-- Source document --
=====
Consumer Law

$9.95 Charge on Your Card: Scams, Disputes, and Laws

That mystery $9.95 charge on your card could be a scam. Learn how to identify it, dispute it, and what laws protect you from deceptive recurring fees.

A $9.95 charge on a credit card or bank statement is one of the most common amounts associated with unauthorized recurring billing, deceptive subscription schemes, and so-called “negative-option” marketing plans. The amount is low enough that many consumers overlook it for months, which is precisely the point. Understanding where these charges come from, what legal protections exist, and how to stop them can save consumers hundreds of dollars and significant frustration.

Why $9.95 Is a Common Amount

Small, recurring charges in the range of $9.95 to $12 per month have been a hallmark of deceptive billing for decades. The Federal Trade Commission has identified negative-option practices as a “persistent source of consumer harm,” receiving tens of thousands of complaints annually.1Federal Register. Negative Option Rule The logic behind the price point is straightforward: a charge under $10 or just barely above it is small enough to escape notice on a busy statement, yet large enough to generate substantial revenue when multiplied across thousands or millions of enrolled consumers.

Negative-option billing works by treating a consumer’s silence or failure to cancel as acceptance of an offer. It takes several forms: free trials that convert to paid subscriptions, continuity plans that ship products until canceled, automatic renewals of memberships, and “prenotification” schemes where goods arrive and are billed unless declined.1Federal Register. Negative Option Rule In each case, the consumer may not realize they agreed to recurring charges, and the small dollar amount delays discovery.

Known Sources of Deceptive $9.95 Charges

Several companies and schemes have been specifically linked to recurring charges around $9.95 over the past two decades.

Vertrue Inc. and Buyer Clubs

Vertrue Inc., formerly known as MemberWorks, was a Connecticut-based marketing company that operated buyer clubs charging $9.95 to $19.95 per month. The company enrolled consumers through internet pop-up ads, telemarketing calls, and partnerships with online retailers. In many cases, consumers had no idea they had signed up. A 2004 survey cited in Iowa’s litigation against Vertrue found that 67% of enrolled consumers were either unaware of their membership or had not authorized the charges.2Findlaw. State v. Vertrue, Inc.

Iowa’s attorney general pursued Vertrue for violations of the state’s buying club law and consumer fraud act. The district court ordered Vertrue to pay $25.25 million in consumer reimbursement, $2.82 million in civil penalties, and over $725,000 in attorney fees and costs. The Iowa Supreme Court largely affirmed the judgment in 2013, ruling that the buying club law applied to sales made via mail, telephone, and the internet.2Findlaw. State v. Vertrue, Inc. At the time, the Iowa attorney general called it the largest consumer protection verdict ever awarded in a case brought by that office.3Kelley Drye. Largest Consumer Protection Verdict Ever Awarded in Iowa The company had enrolled nearly 864,000 Iowans in its membership programs between 1989 and the time of the litigation.2Findlaw. State v. Vertrue, Inc.
=====
-- Recorded data --
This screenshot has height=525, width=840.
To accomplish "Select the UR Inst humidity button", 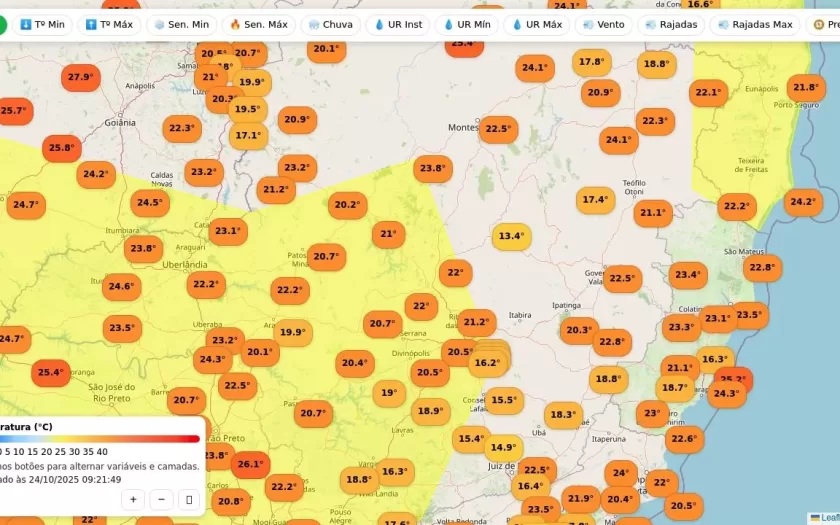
=====
-- What the task asks --
Going back to the article about $9.95 card charges, list every form of negative-option billing it names.

-- Written reply --
- Free trials that convert to paid subscriptions
- Continuity plans that ship products until canceled
- Automatic renewals of memberships
- "Prenotification" schemes where goods arrive and are billed unless declined